• **YOUR INSTRUCTIONS**
Would you please copy the part of the material below that opens with the line containing "This screenshot has width=752, height=564." and closes with the line containing "You are a computer-use agent. 831x611 pixels."? Copy it exactly, and only it.

• **DATA FOR THIS EXERCISE**
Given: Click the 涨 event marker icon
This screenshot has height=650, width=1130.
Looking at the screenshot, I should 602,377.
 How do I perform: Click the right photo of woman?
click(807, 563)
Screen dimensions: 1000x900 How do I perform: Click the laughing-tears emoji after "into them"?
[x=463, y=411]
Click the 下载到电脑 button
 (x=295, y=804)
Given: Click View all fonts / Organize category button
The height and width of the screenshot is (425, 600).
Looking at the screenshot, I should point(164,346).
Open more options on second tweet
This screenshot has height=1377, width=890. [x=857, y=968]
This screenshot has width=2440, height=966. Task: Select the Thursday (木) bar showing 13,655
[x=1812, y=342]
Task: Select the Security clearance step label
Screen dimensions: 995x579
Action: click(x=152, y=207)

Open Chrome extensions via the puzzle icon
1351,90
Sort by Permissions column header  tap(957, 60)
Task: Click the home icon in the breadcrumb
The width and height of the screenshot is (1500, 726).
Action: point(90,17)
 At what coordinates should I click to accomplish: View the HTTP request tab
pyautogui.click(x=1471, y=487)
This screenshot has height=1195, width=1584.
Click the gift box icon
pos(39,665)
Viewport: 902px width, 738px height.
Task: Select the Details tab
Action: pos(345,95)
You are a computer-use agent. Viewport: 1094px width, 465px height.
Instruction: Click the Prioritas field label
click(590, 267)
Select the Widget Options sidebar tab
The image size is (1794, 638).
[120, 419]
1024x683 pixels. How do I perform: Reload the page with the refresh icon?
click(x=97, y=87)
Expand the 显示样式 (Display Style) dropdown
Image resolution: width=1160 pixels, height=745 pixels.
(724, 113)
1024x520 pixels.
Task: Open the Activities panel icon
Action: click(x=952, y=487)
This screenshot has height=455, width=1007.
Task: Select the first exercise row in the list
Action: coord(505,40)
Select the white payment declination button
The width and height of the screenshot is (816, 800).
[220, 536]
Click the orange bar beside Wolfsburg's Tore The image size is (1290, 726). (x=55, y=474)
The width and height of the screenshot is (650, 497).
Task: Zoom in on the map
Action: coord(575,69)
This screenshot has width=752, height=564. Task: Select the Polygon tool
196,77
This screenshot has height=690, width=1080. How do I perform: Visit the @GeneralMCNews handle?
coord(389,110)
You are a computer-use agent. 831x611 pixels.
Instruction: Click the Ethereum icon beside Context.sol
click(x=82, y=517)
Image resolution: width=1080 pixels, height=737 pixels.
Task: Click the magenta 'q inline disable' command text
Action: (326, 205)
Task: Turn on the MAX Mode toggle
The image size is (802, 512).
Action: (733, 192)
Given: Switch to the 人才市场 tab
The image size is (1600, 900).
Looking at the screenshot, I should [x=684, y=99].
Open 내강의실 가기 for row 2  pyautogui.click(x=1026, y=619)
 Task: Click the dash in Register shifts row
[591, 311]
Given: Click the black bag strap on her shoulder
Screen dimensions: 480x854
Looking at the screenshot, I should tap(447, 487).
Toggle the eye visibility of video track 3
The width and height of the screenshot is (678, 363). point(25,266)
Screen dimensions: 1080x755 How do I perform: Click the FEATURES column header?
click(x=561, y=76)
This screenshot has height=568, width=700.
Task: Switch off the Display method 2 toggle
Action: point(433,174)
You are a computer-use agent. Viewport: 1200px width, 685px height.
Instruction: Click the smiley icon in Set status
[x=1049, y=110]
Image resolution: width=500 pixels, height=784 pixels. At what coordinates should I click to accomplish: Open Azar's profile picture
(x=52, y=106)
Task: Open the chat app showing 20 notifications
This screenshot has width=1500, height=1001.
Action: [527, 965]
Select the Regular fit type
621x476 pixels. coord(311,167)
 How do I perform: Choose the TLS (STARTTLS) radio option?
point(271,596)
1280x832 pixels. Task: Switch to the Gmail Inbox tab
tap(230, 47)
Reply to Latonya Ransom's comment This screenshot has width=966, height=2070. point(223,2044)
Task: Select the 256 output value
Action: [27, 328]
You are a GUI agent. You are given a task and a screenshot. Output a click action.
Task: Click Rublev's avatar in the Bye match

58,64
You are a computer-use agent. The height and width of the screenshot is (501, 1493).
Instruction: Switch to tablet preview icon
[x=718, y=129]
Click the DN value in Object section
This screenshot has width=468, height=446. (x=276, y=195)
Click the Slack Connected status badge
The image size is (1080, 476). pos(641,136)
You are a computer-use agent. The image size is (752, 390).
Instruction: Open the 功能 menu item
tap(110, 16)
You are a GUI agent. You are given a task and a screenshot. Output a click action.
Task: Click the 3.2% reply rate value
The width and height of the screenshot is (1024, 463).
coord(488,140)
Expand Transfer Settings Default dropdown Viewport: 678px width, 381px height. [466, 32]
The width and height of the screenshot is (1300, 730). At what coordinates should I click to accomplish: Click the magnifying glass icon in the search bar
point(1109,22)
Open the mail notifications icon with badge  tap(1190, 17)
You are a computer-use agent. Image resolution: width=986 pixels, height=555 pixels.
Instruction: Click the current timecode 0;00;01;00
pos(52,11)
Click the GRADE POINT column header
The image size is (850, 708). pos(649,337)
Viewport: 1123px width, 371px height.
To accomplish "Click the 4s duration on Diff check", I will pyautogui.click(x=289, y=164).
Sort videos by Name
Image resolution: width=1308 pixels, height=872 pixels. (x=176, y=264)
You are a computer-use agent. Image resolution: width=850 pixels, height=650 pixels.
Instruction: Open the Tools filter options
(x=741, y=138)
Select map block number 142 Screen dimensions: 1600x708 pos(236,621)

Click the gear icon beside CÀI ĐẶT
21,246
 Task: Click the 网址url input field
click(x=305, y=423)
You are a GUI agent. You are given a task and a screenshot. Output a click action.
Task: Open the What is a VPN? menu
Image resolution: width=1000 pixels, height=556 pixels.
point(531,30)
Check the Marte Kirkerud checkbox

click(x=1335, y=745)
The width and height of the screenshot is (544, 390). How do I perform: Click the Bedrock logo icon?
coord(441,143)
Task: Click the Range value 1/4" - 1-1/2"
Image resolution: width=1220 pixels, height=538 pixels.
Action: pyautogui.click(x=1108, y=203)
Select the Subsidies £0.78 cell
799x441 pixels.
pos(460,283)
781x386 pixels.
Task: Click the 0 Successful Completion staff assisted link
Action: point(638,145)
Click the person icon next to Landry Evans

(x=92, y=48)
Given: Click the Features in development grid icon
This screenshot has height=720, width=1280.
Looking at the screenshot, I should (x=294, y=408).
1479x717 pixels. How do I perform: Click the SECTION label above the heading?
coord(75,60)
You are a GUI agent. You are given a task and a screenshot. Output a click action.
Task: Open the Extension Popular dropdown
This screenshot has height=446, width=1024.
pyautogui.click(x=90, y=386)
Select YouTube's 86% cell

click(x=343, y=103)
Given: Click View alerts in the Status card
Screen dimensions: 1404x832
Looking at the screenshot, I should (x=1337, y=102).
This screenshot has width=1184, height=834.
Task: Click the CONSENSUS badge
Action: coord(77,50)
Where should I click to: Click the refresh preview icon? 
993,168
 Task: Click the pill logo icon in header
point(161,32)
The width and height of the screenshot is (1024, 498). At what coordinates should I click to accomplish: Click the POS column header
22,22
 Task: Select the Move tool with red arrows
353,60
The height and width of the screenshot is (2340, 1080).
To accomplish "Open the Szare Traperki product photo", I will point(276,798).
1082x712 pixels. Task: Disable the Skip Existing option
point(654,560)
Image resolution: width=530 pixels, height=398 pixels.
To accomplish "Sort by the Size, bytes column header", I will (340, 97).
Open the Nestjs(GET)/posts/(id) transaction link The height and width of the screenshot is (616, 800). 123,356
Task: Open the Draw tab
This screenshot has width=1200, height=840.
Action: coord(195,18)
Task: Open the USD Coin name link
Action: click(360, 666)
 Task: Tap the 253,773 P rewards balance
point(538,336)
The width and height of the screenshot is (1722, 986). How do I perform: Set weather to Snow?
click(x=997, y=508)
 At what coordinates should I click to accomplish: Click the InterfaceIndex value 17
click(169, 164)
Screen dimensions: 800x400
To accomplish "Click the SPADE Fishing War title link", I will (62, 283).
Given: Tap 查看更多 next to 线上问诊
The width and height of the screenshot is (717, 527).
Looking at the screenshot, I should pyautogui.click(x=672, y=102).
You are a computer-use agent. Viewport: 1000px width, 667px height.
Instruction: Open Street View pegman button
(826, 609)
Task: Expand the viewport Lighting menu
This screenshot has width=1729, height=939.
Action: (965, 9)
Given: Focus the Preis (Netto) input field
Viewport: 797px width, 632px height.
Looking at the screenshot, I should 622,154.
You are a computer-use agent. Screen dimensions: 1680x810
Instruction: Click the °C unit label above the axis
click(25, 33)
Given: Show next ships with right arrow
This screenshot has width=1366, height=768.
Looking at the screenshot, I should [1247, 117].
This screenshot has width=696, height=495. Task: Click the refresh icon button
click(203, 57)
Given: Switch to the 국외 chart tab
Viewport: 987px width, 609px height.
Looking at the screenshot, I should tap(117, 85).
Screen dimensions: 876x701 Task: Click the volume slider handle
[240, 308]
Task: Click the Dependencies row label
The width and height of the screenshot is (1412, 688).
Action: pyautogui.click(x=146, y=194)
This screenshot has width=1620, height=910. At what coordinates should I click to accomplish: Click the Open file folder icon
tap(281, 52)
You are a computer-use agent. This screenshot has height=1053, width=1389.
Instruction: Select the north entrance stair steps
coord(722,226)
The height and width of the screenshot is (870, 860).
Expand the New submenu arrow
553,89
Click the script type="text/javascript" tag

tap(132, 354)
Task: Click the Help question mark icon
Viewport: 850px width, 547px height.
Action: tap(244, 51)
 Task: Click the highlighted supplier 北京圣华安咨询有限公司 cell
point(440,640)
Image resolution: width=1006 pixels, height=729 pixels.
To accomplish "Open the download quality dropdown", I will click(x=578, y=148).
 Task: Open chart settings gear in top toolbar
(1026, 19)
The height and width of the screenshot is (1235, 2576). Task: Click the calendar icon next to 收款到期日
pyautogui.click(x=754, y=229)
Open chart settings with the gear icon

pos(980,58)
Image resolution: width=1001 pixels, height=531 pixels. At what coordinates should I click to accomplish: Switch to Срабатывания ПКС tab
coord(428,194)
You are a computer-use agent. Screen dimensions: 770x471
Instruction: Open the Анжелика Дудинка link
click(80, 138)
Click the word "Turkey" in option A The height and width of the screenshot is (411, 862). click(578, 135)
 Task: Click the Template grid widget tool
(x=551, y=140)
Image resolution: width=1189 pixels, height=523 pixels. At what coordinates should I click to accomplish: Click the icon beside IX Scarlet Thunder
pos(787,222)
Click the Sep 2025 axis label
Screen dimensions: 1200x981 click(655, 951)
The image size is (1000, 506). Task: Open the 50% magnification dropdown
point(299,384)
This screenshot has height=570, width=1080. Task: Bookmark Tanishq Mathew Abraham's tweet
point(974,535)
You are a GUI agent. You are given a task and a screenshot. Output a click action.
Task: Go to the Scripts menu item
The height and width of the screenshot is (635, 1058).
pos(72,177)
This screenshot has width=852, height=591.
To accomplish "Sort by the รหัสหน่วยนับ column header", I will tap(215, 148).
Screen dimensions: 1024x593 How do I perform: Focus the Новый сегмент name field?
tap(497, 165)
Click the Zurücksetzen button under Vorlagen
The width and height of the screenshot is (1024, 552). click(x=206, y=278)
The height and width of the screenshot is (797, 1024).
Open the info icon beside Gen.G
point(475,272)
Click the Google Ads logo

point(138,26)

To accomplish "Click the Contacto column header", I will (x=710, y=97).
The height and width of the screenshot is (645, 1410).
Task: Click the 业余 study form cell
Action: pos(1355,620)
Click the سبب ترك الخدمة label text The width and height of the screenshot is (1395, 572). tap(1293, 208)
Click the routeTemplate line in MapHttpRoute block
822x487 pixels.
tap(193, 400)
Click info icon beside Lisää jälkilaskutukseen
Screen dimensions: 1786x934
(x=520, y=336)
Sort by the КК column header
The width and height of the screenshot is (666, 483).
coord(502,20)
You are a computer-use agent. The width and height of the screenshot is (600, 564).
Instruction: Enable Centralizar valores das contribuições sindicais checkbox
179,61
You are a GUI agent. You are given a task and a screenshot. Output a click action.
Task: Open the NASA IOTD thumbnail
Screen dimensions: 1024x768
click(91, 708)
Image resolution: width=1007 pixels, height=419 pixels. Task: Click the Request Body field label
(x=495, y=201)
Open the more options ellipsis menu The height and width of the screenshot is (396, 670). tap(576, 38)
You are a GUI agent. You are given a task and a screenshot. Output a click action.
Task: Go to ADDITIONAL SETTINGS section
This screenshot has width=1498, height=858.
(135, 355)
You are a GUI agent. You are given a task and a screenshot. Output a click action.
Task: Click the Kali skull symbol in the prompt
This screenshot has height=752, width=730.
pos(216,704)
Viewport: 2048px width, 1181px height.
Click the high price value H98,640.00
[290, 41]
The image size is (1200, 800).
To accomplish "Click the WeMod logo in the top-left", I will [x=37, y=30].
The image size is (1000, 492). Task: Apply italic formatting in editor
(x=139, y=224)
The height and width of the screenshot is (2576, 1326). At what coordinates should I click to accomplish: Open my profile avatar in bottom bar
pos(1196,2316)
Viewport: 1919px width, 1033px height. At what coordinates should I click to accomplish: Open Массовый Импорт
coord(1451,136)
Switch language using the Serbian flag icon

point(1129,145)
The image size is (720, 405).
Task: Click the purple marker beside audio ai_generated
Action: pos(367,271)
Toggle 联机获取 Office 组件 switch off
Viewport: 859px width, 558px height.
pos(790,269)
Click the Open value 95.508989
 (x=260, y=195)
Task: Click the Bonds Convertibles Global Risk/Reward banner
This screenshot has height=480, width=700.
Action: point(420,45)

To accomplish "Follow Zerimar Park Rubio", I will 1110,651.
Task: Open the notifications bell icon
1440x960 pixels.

• **TASK OUTPUT**
This screenshot has width=752, height=564. Task: Select the Polygon tool
196,77
This screenshot has height=690, width=1080. How do I perform: Visit the @GeneralMCNews handle?
coord(389,110)
You are a computer-use agent. 831x611 pixels.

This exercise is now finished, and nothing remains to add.